FICTION: Daughters of Mars, by Thomas Keneally, Sceptre, 520pp, £18.99

The Australian Thomas Keneally is a writer whose name is always accompanied by the words “prolific” and “prize-winning”. Author of 26 novels, most of them historical fiction, he is best known for Schindler’s Ark, which won the Booker Prize and was transformed into the equally award-winning Steven Spielberg film Schindler’s List.

Keneally, a committed Australian nationalist whose work favours heroic actions and the ordinary people who undertake them, finds inspiration in untamed worlds. Aboriginal Australia and 19th-century America feature, but he is best known for stories of war.
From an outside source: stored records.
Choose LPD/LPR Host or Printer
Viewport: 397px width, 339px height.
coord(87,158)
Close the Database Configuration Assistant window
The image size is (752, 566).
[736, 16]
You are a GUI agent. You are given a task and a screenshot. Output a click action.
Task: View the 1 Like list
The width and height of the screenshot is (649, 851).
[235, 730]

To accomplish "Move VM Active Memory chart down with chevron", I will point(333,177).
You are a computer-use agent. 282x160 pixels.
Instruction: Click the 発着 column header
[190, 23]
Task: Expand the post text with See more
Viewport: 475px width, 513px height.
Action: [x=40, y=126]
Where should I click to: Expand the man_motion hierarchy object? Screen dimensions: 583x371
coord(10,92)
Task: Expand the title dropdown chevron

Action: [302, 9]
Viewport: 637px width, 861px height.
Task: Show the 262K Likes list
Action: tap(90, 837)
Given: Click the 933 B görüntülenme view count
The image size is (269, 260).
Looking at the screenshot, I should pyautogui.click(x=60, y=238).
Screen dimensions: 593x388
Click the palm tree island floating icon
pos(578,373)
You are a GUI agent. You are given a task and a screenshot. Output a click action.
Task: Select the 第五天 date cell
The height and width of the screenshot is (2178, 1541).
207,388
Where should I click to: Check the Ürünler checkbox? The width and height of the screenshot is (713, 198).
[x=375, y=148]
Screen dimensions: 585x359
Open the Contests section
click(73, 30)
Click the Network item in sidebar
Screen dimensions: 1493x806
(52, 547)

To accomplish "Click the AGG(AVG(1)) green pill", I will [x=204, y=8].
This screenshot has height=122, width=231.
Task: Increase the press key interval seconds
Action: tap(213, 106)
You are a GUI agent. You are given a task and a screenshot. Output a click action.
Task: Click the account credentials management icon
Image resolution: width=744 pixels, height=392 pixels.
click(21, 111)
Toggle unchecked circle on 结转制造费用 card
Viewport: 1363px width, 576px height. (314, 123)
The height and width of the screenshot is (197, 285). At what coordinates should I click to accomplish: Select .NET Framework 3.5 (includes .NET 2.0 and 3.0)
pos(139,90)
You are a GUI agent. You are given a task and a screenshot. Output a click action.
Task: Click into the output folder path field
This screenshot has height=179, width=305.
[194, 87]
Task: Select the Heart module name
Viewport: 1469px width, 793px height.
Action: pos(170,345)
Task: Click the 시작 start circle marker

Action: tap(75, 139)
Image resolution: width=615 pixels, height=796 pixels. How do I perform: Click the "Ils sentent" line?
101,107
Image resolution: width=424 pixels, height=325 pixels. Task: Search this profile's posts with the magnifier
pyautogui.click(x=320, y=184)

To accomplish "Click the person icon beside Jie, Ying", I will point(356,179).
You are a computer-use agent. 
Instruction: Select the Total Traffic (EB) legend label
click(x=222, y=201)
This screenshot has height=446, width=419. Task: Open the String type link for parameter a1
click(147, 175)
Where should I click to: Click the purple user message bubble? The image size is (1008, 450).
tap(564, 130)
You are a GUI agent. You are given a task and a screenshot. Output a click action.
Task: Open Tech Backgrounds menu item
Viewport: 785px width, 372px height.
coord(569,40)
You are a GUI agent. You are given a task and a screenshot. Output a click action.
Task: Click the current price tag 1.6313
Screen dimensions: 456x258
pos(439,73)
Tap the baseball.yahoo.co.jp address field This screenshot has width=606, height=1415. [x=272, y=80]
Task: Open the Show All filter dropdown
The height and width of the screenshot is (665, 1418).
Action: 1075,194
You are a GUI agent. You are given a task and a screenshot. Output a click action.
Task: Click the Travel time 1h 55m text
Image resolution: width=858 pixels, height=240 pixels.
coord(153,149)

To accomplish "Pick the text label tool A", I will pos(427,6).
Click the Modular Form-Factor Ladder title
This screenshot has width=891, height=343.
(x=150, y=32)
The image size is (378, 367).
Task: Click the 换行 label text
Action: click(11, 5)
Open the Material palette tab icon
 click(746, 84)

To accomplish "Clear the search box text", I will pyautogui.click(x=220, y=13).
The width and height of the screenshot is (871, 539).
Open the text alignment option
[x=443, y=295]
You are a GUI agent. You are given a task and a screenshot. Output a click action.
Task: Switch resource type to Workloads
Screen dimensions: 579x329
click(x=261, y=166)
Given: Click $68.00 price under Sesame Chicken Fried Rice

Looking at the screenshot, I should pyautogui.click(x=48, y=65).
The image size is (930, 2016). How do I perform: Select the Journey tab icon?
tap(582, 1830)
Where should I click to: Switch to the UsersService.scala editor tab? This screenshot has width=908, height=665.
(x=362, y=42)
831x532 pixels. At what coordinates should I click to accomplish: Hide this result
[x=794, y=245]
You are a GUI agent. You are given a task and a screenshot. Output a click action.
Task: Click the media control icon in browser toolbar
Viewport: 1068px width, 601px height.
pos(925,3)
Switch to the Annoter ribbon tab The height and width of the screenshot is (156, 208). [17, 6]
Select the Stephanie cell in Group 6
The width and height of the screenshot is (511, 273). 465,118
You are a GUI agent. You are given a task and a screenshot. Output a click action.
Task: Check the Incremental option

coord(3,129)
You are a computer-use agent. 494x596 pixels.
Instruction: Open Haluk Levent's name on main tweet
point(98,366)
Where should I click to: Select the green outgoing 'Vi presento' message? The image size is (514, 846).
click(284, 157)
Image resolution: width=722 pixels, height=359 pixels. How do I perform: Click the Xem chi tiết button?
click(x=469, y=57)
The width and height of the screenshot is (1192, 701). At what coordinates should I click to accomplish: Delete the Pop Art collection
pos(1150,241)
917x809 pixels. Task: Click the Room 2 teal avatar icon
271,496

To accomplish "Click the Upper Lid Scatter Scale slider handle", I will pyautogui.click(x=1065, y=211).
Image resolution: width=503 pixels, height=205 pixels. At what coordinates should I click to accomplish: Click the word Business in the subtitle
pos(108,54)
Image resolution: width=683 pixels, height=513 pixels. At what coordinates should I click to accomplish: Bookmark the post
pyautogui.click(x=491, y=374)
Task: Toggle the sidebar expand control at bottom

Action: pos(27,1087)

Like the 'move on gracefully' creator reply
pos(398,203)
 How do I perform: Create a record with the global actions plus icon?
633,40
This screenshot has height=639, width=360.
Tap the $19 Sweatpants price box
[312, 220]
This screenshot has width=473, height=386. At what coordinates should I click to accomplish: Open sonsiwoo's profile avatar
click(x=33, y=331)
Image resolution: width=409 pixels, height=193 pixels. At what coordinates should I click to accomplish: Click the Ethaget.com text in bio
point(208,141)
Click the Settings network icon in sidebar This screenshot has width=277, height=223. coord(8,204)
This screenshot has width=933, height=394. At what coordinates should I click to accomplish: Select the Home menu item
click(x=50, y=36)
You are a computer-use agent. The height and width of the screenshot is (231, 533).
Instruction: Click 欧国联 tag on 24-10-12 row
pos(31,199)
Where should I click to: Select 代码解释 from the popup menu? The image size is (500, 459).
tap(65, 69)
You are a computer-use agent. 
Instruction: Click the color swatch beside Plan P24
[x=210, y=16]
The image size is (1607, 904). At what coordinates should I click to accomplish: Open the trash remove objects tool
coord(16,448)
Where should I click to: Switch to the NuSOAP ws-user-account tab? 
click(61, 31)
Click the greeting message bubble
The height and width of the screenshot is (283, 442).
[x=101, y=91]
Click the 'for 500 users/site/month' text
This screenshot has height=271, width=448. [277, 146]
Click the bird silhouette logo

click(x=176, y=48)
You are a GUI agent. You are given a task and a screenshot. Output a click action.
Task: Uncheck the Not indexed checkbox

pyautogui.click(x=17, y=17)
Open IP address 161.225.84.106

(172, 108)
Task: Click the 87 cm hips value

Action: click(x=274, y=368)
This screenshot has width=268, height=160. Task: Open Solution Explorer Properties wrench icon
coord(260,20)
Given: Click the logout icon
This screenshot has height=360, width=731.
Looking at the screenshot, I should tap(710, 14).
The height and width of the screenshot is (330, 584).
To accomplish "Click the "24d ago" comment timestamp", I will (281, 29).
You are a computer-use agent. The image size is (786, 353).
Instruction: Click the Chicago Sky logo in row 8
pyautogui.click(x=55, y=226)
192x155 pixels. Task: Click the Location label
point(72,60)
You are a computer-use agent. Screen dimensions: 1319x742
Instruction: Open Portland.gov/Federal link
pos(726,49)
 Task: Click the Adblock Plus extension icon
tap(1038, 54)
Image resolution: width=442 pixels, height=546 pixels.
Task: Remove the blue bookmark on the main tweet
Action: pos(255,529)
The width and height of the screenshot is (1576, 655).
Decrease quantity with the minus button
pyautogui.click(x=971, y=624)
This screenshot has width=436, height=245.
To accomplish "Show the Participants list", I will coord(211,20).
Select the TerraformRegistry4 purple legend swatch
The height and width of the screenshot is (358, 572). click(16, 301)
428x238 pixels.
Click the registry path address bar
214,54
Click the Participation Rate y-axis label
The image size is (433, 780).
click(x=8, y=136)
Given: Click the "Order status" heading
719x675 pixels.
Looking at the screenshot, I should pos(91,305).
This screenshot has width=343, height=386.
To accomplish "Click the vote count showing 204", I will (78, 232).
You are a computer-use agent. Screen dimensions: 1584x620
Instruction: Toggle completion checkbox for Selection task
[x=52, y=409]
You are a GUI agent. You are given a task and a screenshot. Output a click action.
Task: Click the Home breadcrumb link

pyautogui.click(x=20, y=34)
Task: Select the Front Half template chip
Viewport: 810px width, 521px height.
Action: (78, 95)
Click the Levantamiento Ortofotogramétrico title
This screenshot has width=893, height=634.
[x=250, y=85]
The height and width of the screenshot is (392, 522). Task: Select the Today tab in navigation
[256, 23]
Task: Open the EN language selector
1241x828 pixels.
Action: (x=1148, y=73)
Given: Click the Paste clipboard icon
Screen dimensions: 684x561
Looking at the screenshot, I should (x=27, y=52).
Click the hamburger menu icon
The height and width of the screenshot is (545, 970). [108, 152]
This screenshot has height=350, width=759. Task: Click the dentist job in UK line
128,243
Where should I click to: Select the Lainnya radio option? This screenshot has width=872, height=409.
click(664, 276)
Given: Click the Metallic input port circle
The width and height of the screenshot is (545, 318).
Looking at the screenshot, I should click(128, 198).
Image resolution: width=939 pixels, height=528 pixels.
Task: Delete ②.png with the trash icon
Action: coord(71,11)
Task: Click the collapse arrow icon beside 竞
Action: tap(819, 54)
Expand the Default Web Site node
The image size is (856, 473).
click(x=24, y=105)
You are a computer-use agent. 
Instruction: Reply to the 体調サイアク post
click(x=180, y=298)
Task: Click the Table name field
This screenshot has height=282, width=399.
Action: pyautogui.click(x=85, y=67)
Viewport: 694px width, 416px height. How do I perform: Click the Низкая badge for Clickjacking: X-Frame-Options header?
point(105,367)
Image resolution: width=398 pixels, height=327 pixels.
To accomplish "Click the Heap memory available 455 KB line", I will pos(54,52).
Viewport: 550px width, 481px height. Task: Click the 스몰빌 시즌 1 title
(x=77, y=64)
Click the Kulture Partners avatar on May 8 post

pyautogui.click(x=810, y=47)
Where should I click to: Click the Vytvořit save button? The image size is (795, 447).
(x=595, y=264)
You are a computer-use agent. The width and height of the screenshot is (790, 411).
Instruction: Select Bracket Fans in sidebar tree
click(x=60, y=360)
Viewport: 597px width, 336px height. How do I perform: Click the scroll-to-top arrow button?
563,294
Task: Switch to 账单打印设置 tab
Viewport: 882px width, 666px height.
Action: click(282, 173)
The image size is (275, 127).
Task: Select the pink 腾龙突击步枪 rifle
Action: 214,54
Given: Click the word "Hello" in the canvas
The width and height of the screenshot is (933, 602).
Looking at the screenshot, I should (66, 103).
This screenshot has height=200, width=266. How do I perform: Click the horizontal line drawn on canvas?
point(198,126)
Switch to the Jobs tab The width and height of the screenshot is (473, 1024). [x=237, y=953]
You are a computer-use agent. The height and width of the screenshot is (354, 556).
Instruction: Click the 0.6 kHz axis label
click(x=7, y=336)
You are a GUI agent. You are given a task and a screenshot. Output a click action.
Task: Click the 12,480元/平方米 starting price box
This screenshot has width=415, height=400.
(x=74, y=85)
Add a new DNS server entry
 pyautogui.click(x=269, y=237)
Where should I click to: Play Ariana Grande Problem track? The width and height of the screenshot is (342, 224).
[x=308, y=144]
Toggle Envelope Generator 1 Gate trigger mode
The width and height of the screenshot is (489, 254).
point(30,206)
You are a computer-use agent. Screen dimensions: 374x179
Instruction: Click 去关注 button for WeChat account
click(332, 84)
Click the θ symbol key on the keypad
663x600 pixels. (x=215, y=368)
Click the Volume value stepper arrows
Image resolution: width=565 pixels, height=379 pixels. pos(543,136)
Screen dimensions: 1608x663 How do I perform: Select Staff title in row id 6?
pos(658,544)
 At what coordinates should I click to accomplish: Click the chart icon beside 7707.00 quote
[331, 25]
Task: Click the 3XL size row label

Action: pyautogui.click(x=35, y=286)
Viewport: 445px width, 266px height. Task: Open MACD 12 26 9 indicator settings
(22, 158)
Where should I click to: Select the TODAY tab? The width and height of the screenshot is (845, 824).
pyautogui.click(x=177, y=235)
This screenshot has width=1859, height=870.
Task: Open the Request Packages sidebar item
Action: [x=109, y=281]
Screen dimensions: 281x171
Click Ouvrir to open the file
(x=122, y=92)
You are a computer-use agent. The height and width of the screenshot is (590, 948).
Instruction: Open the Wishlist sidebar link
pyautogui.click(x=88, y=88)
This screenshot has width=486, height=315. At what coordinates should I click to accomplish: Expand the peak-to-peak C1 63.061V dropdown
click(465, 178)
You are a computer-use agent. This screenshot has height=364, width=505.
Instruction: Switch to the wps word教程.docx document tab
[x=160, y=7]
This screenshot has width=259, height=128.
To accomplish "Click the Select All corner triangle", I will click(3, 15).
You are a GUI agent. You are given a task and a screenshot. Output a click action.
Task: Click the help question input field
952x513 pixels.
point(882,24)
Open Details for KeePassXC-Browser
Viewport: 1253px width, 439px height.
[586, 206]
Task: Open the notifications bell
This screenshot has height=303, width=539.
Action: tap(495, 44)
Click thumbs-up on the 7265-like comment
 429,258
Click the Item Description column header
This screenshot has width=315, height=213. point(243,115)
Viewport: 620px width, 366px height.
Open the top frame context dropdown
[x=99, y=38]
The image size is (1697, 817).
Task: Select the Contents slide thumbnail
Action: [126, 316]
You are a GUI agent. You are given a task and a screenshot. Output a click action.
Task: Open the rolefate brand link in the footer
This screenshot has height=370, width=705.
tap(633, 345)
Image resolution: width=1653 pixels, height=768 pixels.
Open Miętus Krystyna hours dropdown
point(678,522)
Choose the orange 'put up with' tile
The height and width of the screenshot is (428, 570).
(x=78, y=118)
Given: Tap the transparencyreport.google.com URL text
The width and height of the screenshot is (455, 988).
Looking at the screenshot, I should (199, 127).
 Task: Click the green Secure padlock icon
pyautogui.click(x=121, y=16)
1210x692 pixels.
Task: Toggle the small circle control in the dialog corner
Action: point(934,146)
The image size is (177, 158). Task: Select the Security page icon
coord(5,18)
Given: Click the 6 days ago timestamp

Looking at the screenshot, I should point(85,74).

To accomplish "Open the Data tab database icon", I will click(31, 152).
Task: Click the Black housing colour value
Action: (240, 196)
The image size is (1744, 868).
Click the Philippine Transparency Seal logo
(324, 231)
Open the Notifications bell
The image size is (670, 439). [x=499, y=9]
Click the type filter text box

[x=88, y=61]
Daughters of Mars partakes of the recent interest in Great War fiction, following Pat Barker’s Regeneration trilogy, Sebastian Faulks’s Birdsong and Sebastian Barry’s A Long Long Way. Keneally’s most recent war novel also emerges from the noncombatant strain running from Hemingway’s A Farewell to Arms to Ian McEwan’s Atonement, in which women nurse the victims of conflict. The dust jacket of the UK edition is resplendent with poppies.

The daughters of the title are sisters Sally and Naomi Durance, and their story was inspired by the journals of Australian nurses who served in both the Dardanelles and on the Western Front, places the Durance sisters travel to on the hospital ship Archimedes. The farmer’s daughters are not natural allies: the younger, Sally (from whose perspective the story is told), is compliant, whereas her striking elder sister is assertive.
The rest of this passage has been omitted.